E, no entanto, como sabemos, foi o que aconteceu em 1998, quando, aos 76 anos de idade, José Saramago se tornou (até à data) no único autor de Língua Portuguesa a receber tal prémio. Uma distinção que vinha culminar, pelo menos, uma década de consagração internacional do escritor. Como nos diz Carlos Reis, professor universitário e comissário das comemorações deste centenário: “É verdade que obras como Levantado do Chão, Memorial do Convento ou O Ano da Morte de Ricardo Reis têm ação em Portugal e envolvem personagens portuguesas, mas os seus grandes temas são de dimensão universal. Saramago fala-nos da morte, do amor, da própria fragilidade humana. São questões que não são regionais, têm uma escala global”.

Carlos Reis, que na sexta-feira passada encerrou as comemorações em Lanzarote com um discurso em que tratou esta dicotomia local/global (“Um grande escritor português que José Saramago admirou, de seu nome Miguel Torga, escreveu numa página do seu diário: “O universal é o local sem paredes””, disse), sublinha que, “ainda antes do Nobel, ele teve a preocupação de deslocalizar e de destemporizar os romances, tornando-os porventura mais abstratos, mas capazes de atingir, com as suas preocupações um público mais vasto”.

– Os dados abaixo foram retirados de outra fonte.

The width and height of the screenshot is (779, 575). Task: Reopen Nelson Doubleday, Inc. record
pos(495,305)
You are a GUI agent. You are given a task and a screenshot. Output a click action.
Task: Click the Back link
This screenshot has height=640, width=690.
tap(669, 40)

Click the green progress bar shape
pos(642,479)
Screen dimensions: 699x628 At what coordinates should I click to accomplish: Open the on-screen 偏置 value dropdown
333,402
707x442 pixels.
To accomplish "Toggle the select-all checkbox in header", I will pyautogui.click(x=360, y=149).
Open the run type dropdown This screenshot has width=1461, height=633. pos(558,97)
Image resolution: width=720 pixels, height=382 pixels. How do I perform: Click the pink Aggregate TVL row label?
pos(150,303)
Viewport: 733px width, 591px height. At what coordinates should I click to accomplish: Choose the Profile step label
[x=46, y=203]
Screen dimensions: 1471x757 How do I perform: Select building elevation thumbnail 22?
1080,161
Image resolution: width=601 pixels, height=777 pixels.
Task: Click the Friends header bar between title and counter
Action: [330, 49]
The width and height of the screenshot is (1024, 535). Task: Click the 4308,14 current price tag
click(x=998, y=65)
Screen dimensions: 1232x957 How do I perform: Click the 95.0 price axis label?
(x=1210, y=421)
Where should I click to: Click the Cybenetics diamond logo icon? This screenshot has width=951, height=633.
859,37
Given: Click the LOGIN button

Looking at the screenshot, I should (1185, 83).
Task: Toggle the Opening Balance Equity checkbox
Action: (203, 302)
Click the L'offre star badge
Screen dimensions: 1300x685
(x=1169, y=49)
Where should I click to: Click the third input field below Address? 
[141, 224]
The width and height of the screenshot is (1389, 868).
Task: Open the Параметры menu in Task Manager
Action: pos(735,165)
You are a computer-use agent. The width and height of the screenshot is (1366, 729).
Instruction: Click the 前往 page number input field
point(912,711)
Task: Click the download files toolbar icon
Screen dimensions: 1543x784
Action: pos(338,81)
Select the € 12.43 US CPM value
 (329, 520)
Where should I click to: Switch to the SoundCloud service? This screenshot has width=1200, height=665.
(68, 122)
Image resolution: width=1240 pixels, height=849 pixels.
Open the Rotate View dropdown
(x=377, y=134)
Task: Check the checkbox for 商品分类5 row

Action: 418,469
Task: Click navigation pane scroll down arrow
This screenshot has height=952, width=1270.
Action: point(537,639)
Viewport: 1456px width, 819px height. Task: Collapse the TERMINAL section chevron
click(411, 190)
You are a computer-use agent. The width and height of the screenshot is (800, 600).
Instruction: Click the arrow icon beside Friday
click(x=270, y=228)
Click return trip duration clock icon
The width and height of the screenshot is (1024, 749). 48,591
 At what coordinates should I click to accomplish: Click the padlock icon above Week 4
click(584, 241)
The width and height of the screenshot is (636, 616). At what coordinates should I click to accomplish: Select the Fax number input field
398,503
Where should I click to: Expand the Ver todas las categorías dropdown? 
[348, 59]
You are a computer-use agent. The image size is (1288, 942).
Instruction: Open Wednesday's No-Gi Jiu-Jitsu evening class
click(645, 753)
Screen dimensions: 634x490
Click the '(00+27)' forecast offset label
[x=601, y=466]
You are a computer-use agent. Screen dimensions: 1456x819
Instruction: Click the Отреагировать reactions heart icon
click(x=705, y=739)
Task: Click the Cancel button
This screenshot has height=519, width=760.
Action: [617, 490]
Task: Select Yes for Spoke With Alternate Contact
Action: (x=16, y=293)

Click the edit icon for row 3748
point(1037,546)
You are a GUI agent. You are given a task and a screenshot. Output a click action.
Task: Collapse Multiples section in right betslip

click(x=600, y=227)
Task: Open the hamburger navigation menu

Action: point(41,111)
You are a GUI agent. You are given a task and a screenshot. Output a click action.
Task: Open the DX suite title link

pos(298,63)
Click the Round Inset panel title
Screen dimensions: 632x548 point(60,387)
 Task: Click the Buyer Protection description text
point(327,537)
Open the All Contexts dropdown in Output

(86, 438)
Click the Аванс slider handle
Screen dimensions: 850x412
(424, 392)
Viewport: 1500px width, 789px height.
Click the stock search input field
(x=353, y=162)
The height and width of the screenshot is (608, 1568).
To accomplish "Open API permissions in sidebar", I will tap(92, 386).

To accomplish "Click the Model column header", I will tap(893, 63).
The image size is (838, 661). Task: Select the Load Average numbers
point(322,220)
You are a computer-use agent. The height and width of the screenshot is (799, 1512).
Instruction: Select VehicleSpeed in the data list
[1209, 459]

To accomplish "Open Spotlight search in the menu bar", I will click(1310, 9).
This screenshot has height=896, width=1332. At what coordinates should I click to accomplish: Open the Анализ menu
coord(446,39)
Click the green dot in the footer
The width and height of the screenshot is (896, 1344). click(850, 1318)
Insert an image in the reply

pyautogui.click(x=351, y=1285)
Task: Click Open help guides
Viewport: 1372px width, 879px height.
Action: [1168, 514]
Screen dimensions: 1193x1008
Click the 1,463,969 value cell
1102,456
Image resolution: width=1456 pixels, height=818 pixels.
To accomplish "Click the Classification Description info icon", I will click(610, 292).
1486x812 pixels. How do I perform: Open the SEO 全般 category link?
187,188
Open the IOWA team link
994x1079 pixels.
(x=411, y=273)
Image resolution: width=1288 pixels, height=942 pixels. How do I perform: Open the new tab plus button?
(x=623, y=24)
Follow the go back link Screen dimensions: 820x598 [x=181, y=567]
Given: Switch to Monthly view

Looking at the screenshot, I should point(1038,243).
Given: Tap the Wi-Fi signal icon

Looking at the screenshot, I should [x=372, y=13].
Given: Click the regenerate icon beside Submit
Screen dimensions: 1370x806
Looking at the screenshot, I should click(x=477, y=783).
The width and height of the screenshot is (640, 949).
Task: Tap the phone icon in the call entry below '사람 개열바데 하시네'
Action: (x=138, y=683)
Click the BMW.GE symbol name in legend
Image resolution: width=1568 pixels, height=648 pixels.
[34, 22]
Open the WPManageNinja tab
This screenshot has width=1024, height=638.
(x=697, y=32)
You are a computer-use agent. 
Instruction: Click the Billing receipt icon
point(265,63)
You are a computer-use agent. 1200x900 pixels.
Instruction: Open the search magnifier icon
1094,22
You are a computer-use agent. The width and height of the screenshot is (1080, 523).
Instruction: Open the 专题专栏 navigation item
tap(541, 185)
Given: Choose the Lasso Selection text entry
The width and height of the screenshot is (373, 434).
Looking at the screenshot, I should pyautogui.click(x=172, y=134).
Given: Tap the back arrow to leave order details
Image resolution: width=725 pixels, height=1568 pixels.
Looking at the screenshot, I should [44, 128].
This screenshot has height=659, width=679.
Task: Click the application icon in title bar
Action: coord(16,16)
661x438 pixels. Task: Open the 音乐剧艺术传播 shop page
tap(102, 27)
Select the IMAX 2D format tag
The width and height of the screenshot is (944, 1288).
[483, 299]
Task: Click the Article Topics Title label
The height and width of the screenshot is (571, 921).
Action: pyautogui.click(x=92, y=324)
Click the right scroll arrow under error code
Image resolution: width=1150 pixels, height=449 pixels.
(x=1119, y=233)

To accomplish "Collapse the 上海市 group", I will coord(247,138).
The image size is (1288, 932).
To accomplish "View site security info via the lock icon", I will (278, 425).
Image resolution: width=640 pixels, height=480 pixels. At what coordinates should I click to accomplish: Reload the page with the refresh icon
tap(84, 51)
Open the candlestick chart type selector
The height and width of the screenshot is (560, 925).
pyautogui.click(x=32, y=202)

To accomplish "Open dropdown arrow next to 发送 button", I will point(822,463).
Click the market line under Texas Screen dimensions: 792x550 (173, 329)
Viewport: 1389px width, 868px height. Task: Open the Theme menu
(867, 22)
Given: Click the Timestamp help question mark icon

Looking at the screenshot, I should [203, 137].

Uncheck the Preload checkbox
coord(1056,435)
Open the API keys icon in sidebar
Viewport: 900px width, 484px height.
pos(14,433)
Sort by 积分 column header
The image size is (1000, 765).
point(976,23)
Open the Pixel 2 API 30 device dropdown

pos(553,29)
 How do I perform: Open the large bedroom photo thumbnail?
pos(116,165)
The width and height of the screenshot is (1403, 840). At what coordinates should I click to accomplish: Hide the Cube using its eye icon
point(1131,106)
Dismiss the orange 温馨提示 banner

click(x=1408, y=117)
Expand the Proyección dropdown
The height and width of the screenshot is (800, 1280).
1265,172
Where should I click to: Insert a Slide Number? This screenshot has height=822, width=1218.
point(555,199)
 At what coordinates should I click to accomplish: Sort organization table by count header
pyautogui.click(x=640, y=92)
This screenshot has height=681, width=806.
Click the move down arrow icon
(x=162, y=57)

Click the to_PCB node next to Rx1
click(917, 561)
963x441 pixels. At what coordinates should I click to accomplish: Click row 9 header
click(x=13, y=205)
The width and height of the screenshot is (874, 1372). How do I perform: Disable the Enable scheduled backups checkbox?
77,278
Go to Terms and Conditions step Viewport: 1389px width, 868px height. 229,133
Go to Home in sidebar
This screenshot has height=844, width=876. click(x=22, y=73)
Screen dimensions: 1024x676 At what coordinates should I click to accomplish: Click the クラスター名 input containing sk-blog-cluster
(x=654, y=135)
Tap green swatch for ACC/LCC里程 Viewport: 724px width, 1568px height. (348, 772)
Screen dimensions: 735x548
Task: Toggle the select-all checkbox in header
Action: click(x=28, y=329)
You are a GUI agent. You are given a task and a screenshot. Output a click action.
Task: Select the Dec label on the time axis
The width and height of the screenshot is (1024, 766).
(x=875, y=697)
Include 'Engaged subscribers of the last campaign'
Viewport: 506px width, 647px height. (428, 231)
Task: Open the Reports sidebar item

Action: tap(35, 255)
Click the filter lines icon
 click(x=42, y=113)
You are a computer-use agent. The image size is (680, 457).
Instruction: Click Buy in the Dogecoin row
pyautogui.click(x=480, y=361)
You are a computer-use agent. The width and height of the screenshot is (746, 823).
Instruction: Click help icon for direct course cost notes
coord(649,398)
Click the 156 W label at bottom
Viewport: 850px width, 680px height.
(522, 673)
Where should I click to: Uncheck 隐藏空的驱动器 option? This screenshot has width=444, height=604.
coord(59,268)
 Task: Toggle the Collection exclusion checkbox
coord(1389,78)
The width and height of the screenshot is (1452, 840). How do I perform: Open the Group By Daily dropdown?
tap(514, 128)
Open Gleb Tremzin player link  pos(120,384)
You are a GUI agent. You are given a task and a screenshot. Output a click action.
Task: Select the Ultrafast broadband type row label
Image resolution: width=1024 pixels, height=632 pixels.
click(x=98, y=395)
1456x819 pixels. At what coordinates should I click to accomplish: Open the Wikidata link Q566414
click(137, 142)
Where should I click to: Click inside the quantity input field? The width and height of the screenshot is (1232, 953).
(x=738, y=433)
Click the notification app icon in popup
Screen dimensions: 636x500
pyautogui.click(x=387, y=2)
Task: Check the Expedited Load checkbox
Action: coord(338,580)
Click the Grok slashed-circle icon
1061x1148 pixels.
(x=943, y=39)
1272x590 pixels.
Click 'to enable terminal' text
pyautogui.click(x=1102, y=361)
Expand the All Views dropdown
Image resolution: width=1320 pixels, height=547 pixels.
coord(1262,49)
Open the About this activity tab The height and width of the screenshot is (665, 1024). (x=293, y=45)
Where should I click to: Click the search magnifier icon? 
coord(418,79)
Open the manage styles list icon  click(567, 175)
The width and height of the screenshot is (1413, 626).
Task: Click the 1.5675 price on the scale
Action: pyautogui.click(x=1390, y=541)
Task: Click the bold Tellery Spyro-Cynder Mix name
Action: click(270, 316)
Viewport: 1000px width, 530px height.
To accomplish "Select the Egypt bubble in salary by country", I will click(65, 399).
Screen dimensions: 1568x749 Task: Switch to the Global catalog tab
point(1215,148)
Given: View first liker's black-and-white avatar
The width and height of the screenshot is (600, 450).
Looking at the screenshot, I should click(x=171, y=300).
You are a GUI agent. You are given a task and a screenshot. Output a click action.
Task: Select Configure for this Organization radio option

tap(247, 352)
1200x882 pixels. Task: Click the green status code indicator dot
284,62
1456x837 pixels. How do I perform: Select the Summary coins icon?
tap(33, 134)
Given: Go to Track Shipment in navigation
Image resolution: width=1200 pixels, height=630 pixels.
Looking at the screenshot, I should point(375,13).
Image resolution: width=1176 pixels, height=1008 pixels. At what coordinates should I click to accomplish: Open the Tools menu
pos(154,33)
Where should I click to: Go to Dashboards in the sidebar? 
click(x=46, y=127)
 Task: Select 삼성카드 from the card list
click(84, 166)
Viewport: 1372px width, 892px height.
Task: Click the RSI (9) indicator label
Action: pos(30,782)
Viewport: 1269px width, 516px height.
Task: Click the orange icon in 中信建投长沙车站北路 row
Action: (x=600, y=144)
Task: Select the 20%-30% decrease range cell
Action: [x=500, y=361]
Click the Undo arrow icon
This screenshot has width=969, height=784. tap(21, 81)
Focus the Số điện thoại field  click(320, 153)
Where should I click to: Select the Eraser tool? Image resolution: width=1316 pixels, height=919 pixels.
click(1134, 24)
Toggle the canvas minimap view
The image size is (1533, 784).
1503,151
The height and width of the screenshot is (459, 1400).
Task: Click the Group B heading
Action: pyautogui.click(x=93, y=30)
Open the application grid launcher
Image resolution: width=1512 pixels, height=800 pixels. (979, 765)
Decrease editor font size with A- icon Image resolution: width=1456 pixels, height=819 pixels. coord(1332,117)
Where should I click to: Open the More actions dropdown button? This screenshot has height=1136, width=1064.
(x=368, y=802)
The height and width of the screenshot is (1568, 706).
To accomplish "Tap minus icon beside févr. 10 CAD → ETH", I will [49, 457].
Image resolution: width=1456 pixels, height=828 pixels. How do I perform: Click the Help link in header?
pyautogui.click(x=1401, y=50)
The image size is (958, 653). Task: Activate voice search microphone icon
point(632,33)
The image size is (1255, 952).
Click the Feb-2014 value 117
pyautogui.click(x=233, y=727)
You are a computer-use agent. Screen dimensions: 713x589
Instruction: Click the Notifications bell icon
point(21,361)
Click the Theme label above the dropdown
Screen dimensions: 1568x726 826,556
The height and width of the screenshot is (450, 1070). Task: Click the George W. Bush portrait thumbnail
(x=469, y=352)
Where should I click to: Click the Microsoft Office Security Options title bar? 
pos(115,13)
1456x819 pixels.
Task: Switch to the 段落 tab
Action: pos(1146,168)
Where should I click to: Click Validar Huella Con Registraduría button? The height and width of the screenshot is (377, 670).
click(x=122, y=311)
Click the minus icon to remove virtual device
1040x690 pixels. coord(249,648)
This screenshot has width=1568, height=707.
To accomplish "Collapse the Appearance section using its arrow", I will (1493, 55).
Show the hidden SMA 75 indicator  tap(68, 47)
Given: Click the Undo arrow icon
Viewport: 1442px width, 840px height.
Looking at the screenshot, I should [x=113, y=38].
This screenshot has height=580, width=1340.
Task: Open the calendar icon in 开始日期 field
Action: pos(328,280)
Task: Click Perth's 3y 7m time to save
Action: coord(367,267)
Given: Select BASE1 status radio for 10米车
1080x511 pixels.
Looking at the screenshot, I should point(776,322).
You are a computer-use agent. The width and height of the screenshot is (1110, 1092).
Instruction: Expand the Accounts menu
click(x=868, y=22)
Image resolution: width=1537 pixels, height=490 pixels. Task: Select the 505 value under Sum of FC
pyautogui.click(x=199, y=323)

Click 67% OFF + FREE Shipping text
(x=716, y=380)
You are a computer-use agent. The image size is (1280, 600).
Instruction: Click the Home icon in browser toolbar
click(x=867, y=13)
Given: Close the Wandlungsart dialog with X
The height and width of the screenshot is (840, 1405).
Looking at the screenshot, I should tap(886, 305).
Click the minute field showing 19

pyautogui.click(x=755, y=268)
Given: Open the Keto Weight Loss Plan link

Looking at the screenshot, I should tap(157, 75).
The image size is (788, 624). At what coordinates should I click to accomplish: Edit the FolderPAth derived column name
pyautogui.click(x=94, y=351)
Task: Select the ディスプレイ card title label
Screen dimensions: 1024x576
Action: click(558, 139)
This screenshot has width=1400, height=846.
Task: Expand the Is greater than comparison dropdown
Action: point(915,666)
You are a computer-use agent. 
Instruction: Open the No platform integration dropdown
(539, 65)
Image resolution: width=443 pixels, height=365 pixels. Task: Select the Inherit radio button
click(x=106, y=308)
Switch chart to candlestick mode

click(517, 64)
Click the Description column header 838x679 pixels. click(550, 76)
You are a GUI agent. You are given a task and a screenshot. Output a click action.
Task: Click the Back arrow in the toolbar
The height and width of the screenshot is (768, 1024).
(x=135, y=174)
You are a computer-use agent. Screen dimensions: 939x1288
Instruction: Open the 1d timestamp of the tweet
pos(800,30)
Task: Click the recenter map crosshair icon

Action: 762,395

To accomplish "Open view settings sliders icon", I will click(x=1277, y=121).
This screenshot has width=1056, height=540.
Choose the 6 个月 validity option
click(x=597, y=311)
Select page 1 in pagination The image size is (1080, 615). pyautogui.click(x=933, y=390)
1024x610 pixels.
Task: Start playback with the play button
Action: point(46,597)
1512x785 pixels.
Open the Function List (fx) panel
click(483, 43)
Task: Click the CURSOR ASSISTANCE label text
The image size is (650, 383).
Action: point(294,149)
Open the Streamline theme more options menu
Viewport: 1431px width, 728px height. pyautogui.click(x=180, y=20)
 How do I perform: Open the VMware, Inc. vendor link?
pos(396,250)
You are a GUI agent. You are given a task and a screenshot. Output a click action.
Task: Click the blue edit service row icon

Para Burghard Baltrusch, que dirige a Cátedra José Saramago da Universidade de Vigo (Galiza, Espanha), “a internacionalização começa antes do Nobel por duas razões: uma externa à obra e a outra interna. A primeira, quando abandona Portugal, entre outras razões, em protesto contra a censura do conservadorismo neoliberal e católico ao Evangelho segundo Jesus Cristo, e se instala em Lanzarote”.